WHAT IS EXPECTED: Each line shown below should be copied exactly.

Collected data entries

+++

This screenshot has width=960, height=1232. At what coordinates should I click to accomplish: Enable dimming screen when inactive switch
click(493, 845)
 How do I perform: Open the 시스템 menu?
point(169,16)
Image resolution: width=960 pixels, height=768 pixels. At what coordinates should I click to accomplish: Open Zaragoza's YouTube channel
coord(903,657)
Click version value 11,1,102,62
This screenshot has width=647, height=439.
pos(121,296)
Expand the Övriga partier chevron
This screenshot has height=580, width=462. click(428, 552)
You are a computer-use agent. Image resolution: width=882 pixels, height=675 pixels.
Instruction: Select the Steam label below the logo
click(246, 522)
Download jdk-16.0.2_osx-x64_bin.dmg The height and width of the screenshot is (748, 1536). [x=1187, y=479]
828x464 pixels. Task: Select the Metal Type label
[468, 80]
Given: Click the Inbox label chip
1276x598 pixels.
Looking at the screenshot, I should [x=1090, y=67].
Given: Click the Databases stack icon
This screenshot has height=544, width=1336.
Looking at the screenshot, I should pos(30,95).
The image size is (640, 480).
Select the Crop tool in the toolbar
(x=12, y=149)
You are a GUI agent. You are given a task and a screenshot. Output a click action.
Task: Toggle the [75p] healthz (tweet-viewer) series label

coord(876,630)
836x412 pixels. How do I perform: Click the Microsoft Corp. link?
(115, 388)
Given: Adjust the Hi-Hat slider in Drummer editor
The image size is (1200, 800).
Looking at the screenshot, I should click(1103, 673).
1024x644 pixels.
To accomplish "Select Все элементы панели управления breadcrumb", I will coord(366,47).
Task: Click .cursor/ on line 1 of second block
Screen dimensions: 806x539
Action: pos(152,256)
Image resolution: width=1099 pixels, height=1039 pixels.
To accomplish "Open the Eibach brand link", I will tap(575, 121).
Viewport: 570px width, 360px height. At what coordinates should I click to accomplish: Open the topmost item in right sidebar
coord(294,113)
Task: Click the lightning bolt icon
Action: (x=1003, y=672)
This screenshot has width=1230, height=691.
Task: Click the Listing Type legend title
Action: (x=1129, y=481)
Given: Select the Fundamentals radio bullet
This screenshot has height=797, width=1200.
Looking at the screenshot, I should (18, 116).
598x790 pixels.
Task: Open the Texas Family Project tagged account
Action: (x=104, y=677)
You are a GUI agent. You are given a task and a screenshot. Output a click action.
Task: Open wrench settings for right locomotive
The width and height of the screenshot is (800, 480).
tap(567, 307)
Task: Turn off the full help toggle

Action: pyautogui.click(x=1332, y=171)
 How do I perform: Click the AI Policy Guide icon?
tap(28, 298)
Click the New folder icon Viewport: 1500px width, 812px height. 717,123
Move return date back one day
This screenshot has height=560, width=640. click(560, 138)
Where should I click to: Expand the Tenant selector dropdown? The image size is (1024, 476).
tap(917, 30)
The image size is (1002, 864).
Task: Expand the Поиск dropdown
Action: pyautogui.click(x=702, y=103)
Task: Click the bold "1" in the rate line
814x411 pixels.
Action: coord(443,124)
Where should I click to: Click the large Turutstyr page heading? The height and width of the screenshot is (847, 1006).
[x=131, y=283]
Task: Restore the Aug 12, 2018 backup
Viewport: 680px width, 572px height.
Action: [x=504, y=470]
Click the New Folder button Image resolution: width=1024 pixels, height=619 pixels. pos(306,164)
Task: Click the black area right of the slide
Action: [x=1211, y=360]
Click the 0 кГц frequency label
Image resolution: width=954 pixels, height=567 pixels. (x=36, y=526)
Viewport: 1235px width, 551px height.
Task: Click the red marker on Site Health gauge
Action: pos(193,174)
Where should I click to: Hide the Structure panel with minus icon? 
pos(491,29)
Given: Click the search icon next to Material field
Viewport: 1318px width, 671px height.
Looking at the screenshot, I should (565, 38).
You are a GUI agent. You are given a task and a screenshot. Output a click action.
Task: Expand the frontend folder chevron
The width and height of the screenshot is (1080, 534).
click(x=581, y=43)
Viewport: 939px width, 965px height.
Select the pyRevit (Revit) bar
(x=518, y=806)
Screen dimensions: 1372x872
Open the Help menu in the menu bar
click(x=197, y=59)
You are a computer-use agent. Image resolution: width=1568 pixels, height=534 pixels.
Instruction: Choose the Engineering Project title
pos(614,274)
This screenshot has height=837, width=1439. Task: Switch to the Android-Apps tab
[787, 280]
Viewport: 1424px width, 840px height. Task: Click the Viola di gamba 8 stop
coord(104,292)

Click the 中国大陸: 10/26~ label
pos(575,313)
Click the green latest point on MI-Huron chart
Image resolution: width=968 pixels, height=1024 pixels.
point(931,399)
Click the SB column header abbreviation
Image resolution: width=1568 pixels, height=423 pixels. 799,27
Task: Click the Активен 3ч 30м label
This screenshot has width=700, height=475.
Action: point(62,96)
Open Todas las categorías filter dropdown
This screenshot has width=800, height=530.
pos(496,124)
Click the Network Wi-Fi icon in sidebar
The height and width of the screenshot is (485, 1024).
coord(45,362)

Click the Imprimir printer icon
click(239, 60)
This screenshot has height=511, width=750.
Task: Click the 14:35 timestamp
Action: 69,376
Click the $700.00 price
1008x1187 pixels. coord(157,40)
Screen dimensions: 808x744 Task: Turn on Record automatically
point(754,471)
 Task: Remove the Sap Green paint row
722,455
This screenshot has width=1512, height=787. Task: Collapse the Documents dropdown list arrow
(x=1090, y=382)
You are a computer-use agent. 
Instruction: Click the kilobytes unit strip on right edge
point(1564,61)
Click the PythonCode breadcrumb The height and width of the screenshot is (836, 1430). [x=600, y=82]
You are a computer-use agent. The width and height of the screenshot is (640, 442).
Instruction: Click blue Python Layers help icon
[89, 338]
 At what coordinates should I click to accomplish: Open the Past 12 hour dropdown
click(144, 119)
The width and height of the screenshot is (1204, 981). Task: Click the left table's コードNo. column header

+++

ANSWER FOR THIS EXERCISE:
This screenshot has width=960, height=1232. At what coordinates should I click to accomplish: Enable dimming screen when inactive switch
click(493, 845)
 How do I perform: Open the 시스템 menu?
point(169,16)
Image resolution: width=960 pixels, height=768 pixels. At what coordinates should I click to accomplish: Open Zaragoza's YouTube channel
coord(903,657)
Click version value 11,1,102,62
This screenshot has width=647, height=439.
pos(121,296)
Expand the Övriga partier chevron
This screenshot has height=580, width=462. click(428, 552)
You are a computer-use agent. Image resolution: width=882 pixels, height=675 pixels.
Instruction: Select the Steam label below the logo
click(246, 522)
Download jdk-16.0.2_osx-x64_bin.dmg The height and width of the screenshot is (748, 1536). [x=1187, y=479]
828x464 pixels. Task: Select the Metal Type label
[468, 80]
Given: Click the Inbox label chip
1276x598 pixels.
Looking at the screenshot, I should [x=1090, y=67].
Given: Click the Databases stack icon
This screenshot has height=544, width=1336.
Looking at the screenshot, I should pos(30,95).
The image size is (640, 480).
Select the Crop tool in the toolbar
(x=12, y=149)
You are a GUI agent. You are given a task and a screenshot. Output a click action.
Task: Toggle the [75p] healthz (tweet-viewer) series label

coord(876,630)
836x412 pixels. How do I perform: Click the Microsoft Corp. link?
(115, 388)
Given: Adjust the Hi-Hat slider in Drummer editor
The image size is (1200, 800).
Looking at the screenshot, I should click(1103, 673).
1024x644 pixels.
To accomplish "Select Все элементы панели управления breadcrumb", I will coord(366,47).
Task: Click .cursor/ on line 1 of second block
Screen dimensions: 806x539
Action: pos(152,256)
Image resolution: width=1099 pixels, height=1039 pixels.
To accomplish "Open the Eibach brand link", I will tap(575, 121).
Viewport: 570px width, 360px height. At what coordinates should I click to accomplish: Open the topmost item in right sidebar
coord(294,113)
Task: Click the lightning bolt icon
Action: (x=1003, y=672)
This screenshot has width=1230, height=691.
Task: Click the Listing Type legend title
Action: (x=1129, y=481)
Given: Select the Fundamentals radio bullet
This screenshot has height=797, width=1200.
Looking at the screenshot, I should (18, 116).
598x790 pixels.
Task: Open the Texas Family Project tagged account
Action: (x=104, y=677)
You are a GUI agent. You are given a task and a screenshot. Output a click action.
Task: Open wrench settings for right locomotive
The width and height of the screenshot is (800, 480).
tap(567, 307)
Task: Turn off the full help toggle

Action: pyautogui.click(x=1332, y=171)
 How do I perform: Click the AI Policy Guide icon?
tap(28, 298)
Click the New folder icon Viewport: 1500px width, 812px height. 717,123
Move return date back one day
This screenshot has height=560, width=640. click(560, 138)
Where should I click to: Expand the Tenant selector dropdown? The image size is (1024, 476).
tap(917, 30)
The image size is (1002, 864).
Task: Expand the Поиск dropdown
Action: pyautogui.click(x=702, y=103)
Task: Click the bold "1" in the rate line
814x411 pixels.
Action: coord(443,124)
Where should I click to: Click the large Turutstyr page heading? The height and width of the screenshot is (847, 1006).
[x=131, y=283]
Task: Restore the Aug 12, 2018 backup
Viewport: 680px width, 572px height.
Action: [x=504, y=470]
Click the New Folder button Image resolution: width=1024 pixels, height=619 pixels. pos(306,164)
Task: Click the black area right of the slide
Action: [x=1211, y=360]
Click the 0 кГц frequency label
Image resolution: width=954 pixels, height=567 pixels. (x=36, y=526)
Viewport: 1235px width, 551px height.
Task: Click the red marker on Site Health gauge
Action: pos(193,174)
Where should I click to: Hide the Structure panel with minus icon? 
pos(491,29)
Given: Click the search icon next to Material field
Viewport: 1318px width, 671px height.
Looking at the screenshot, I should (565, 38).
You are a GUI agent. You are given a task and a screenshot. Output a click action.
Task: Expand the frontend folder chevron
The width and height of the screenshot is (1080, 534).
click(x=581, y=43)
Viewport: 939px width, 965px height.
Select the pyRevit (Revit) bar
(x=518, y=806)
Screen dimensions: 1372x872
Open the Help menu in the menu bar
click(x=197, y=59)
You are a computer-use agent. Image resolution: width=1568 pixels, height=534 pixels.
Instruction: Choose the Engineering Project title
pos(614,274)
This screenshot has height=837, width=1439. Task: Switch to the Android-Apps tab
[787, 280]
Viewport: 1424px width, 840px height. Task: Click the Viola di gamba 8 stop
coord(104,292)

Click the 中国大陸: 10/26~ label
pos(575,313)
Click the green latest point on MI-Huron chart
Image resolution: width=968 pixels, height=1024 pixels.
point(931,399)
Click the SB column header abbreviation
Image resolution: width=1568 pixels, height=423 pixels. 799,27
Task: Click the Активен 3ч 30м label
This screenshot has width=700, height=475.
Action: point(62,96)
Open Todas las categorías filter dropdown
This screenshot has width=800, height=530.
pos(496,124)
Click the Network Wi-Fi icon in sidebar
The height and width of the screenshot is (485, 1024).
coord(45,362)

Click the Imprimir printer icon
click(239, 60)
This screenshot has height=511, width=750.
Task: Click the 14:35 timestamp
Action: 69,376
Click the $700.00 price
1008x1187 pixels. coord(157,40)
Screen dimensions: 808x744 Task: Turn on Record automatically
point(754,471)
 Task: Remove the Sap Green paint row
722,455
This screenshot has width=1512, height=787. Task: Collapse the Documents dropdown list arrow
(x=1090, y=382)
You are a computer-use agent. 
Instruction: Click the kilobytes unit strip on right edge
point(1564,61)
Click the PythonCode breadcrumb The height and width of the screenshot is (836, 1430). [x=600, y=82]
You are a computer-use agent. The width and height of the screenshot is (640, 442).
Instruction: Click blue Python Layers help icon
[89, 338]
 At what coordinates should I click to accomplish: Open the Past 12 hour dropdown
click(144, 119)
The width and height of the screenshot is (1204, 981). Task: Click the left table's コードNo. column header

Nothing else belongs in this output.